PROMPT:
Start at the line with "Task: Add a new Workstation (工作站)" in the records below, stop at the line with "Given: Click the Client Name input field", and return every line in that span exactly, the two end lines included.

Stored data entries
----
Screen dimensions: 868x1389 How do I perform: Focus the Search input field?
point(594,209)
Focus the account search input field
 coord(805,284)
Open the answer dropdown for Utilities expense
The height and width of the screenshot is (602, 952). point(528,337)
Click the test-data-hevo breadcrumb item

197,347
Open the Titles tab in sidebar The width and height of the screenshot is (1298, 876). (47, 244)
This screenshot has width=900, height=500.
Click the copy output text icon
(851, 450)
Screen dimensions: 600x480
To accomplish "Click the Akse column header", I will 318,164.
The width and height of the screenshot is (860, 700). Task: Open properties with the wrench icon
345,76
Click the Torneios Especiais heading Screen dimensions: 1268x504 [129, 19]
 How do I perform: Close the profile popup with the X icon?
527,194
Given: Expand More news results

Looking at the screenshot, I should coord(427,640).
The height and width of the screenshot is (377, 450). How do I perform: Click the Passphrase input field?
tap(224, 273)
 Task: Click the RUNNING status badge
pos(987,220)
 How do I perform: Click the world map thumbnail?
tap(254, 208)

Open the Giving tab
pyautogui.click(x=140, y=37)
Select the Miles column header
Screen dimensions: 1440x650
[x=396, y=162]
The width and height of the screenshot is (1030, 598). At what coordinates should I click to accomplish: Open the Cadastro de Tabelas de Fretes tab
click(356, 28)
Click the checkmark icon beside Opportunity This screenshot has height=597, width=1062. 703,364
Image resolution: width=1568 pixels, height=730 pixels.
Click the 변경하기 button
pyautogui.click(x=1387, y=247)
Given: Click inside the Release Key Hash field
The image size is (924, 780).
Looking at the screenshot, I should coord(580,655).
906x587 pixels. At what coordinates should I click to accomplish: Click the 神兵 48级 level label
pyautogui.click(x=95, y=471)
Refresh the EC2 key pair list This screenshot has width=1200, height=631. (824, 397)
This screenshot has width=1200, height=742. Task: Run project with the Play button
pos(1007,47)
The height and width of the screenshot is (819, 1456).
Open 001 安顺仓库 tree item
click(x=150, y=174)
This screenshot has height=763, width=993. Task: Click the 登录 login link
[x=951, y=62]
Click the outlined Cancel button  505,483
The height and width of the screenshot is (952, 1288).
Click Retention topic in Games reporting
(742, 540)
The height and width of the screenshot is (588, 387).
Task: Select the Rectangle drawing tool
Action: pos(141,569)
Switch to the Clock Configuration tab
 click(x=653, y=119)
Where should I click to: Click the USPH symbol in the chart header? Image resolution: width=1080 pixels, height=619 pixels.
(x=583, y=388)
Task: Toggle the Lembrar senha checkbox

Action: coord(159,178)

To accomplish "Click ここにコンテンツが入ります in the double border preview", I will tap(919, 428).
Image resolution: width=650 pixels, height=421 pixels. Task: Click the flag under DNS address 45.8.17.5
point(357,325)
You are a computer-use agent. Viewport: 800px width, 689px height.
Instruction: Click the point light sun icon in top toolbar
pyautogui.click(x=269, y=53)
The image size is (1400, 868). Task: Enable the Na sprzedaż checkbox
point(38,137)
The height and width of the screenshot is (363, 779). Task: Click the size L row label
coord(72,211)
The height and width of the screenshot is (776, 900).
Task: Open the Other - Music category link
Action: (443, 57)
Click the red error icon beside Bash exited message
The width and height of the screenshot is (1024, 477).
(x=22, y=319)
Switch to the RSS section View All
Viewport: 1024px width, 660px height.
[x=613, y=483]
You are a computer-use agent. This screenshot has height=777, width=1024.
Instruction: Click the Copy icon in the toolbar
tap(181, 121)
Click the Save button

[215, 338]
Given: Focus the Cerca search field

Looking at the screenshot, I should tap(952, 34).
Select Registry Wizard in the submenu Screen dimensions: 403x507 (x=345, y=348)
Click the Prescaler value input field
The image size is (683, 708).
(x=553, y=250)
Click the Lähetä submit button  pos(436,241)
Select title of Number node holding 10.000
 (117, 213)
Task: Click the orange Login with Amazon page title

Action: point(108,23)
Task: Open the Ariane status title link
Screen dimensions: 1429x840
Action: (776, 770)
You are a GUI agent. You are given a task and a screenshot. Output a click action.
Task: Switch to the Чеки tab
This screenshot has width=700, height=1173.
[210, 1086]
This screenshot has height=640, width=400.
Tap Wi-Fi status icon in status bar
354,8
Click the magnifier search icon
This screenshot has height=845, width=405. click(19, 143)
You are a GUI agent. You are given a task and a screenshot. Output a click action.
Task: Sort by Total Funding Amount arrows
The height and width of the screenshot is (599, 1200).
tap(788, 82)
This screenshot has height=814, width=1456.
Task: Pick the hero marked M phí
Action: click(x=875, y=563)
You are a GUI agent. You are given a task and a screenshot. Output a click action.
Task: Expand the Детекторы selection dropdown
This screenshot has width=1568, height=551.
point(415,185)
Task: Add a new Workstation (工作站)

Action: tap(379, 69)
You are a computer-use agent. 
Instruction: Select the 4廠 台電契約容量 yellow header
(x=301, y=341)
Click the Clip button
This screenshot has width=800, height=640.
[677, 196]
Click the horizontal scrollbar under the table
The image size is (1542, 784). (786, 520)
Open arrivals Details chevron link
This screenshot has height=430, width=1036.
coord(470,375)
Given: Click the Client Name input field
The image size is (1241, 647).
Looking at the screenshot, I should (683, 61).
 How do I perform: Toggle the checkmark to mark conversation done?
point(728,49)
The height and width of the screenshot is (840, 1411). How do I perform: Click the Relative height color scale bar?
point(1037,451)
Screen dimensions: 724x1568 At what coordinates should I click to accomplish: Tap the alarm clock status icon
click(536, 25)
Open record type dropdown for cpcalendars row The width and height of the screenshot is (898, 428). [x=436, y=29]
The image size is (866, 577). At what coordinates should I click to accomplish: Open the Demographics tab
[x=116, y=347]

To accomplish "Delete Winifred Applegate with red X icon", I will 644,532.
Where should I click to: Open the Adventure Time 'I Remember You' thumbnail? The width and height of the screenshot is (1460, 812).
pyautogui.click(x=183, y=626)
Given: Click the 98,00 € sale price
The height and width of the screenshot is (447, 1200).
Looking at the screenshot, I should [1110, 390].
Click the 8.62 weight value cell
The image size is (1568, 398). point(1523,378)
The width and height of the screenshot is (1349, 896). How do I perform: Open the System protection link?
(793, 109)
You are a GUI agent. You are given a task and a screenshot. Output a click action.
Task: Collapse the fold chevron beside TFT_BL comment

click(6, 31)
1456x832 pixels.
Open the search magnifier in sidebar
----
EXERCISE RESPONSE:
Task: Add a new Workstation (工作站)

Action: tap(379, 69)
You are a computer-use agent. 
Instruction: Select the 4廠 台電契約容量 yellow header
(x=301, y=341)
Click the Clip button
This screenshot has width=800, height=640.
[677, 196]
Click the horizontal scrollbar under the table
The image size is (1542, 784). (786, 520)
Open arrivals Details chevron link
This screenshot has height=430, width=1036.
coord(470,375)
Given: Click the Client Name input field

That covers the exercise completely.